● **Problem description**
Keeping every line intact, print the records that follow.

[Stored data entries]
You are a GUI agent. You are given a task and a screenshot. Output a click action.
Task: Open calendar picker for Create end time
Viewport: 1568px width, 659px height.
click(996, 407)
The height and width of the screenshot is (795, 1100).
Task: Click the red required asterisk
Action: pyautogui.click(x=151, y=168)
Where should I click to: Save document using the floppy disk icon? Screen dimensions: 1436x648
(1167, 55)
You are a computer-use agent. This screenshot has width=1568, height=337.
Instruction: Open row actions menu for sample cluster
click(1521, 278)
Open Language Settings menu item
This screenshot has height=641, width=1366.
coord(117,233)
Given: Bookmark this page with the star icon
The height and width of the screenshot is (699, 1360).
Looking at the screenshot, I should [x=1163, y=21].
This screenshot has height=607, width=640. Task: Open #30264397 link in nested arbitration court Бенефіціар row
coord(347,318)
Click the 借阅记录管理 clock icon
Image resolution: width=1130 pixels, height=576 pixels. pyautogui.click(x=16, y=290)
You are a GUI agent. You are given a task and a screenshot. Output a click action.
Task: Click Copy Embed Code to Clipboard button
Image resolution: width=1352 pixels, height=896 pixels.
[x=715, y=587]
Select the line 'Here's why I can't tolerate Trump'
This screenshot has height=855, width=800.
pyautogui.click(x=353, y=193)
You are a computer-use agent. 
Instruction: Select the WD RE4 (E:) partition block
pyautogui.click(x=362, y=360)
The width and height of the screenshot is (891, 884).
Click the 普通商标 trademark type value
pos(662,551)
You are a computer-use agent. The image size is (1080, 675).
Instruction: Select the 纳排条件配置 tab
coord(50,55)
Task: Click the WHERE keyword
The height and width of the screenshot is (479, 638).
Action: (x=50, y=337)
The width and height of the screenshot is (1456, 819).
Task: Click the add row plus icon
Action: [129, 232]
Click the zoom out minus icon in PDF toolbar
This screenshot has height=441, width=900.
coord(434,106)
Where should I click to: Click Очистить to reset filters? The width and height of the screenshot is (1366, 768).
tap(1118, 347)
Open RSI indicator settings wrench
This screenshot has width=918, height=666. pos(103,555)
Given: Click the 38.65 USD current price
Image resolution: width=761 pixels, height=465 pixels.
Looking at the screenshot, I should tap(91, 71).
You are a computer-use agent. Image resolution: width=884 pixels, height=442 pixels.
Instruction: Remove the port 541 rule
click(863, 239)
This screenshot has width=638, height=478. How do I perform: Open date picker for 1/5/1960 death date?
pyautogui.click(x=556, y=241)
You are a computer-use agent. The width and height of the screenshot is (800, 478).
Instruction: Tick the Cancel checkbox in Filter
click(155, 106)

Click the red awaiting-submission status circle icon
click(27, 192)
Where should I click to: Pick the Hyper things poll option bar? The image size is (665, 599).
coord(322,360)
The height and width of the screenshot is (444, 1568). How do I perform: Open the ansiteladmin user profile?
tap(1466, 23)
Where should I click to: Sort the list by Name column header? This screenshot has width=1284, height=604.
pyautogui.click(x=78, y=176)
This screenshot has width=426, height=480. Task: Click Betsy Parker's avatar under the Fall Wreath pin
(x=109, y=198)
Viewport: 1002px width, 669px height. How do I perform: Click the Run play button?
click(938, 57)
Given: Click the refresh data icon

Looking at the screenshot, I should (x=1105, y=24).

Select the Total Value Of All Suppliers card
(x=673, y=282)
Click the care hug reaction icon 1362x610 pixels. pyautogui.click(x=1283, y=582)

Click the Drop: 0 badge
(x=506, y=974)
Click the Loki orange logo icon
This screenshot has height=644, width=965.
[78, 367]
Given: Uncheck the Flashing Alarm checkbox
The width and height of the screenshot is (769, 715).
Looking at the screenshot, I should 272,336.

● **Solution to this exercise**
You are a GUI agent. You are given a task and a screenshot. Output a click action.
Task: Open calendar picker for Create end time
Viewport: 1568px width, 659px height.
click(996, 407)
The height and width of the screenshot is (795, 1100).
Task: Click the red required asterisk
Action: pyautogui.click(x=151, y=168)
Where should I click to: Save document using the floppy disk icon? Screen dimensions: 1436x648
(1167, 55)
You are a computer-use agent. This screenshot has width=1568, height=337.
Instruction: Open row actions menu for sample cluster
click(1521, 278)
Open Language Settings menu item
This screenshot has height=641, width=1366.
coord(117,233)
Given: Bookmark this page with the star icon
The height and width of the screenshot is (699, 1360).
Looking at the screenshot, I should [x=1163, y=21].
This screenshot has height=607, width=640. Task: Open #30264397 link in nested arbitration court Бенефіціар row
coord(347,318)
Click the 借阅记录管理 clock icon
Image resolution: width=1130 pixels, height=576 pixels. pyautogui.click(x=16, y=290)
You are a GUI agent. You are given a task and a screenshot. Output a click action.
Task: Click Copy Embed Code to Clipboard button
Image resolution: width=1352 pixels, height=896 pixels.
[x=715, y=587]
Select the line 'Here's why I can't tolerate Trump'
This screenshot has height=855, width=800.
pyautogui.click(x=353, y=193)
You are a computer-use agent. 
Instruction: Select the WD RE4 (E:) partition block
pyautogui.click(x=362, y=360)
The width and height of the screenshot is (891, 884).
Click the 普通商标 trademark type value
pos(662,551)
You are a computer-use agent. The image size is (1080, 675).
Instruction: Select the 纳排条件配置 tab
coord(50,55)
Task: Click the WHERE keyword
The height and width of the screenshot is (479, 638).
Action: (x=50, y=337)
The width and height of the screenshot is (1456, 819).
Task: Click the add row plus icon
Action: [129, 232]
Click the zoom out minus icon in PDF toolbar
This screenshot has height=441, width=900.
coord(434,106)
Where should I click to: Click Очистить to reset filters? The width and height of the screenshot is (1366, 768).
tap(1118, 347)
Open RSI indicator settings wrench
This screenshot has width=918, height=666. pos(103,555)
Given: Click the 38.65 USD current price
Image resolution: width=761 pixels, height=465 pixels.
Looking at the screenshot, I should tap(91, 71).
You are a computer-use agent. Image resolution: width=884 pixels, height=442 pixels.
Instruction: Remove the port 541 rule
click(863, 239)
This screenshot has width=638, height=478. How do I perform: Open date picker for 1/5/1960 death date?
pyautogui.click(x=556, y=241)
You are a computer-use agent. The width and height of the screenshot is (800, 478).
Instruction: Tick the Cancel checkbox in Filter
click(155, 106)

Click the red awaiting-submission status circle icon
click(27, 192)
Where should I click to: Pick the Hyper things poll option bar? The image size is (665, 599).
coord(322,360)
The height and width of the screenshot is (444, 1568). How do I perform: Open the ansiteladmin user profile?
tap(1466, 23)
Where should I click to: Sort the list by Name column header? This screenshot has width=1284, height=604.
pyautogui.click(x=78, y=176)
This screenshot has width=426, height=480. Task: Click Betsy Parker's avatar under the Fall Wreath pin
(x=109, y=198)
Viewport: 1002px width, 669px height. How do I perform: Click the Run play button?
click(938, 57)
Given: Click the refresh data icon

Looking at the screenshot, I should (x=1105, y=24).

Select the Total Value Of All Suppliers card
(x=673, y=282)
Click the care hug reaction icon 1362x610 pixels. pyautogui.click(x=1283, y=582)

Click the Drop: 0 badge
(x=506, y=974)
Click the Loki orange logo icon
This screenshot has height=644, width=965.
[78, 367]
Given: Uncheck the Flashing Alarm checkbox
The width and height of the screenshot is (769, 715).
Looking at the screenshot, I should 272,336.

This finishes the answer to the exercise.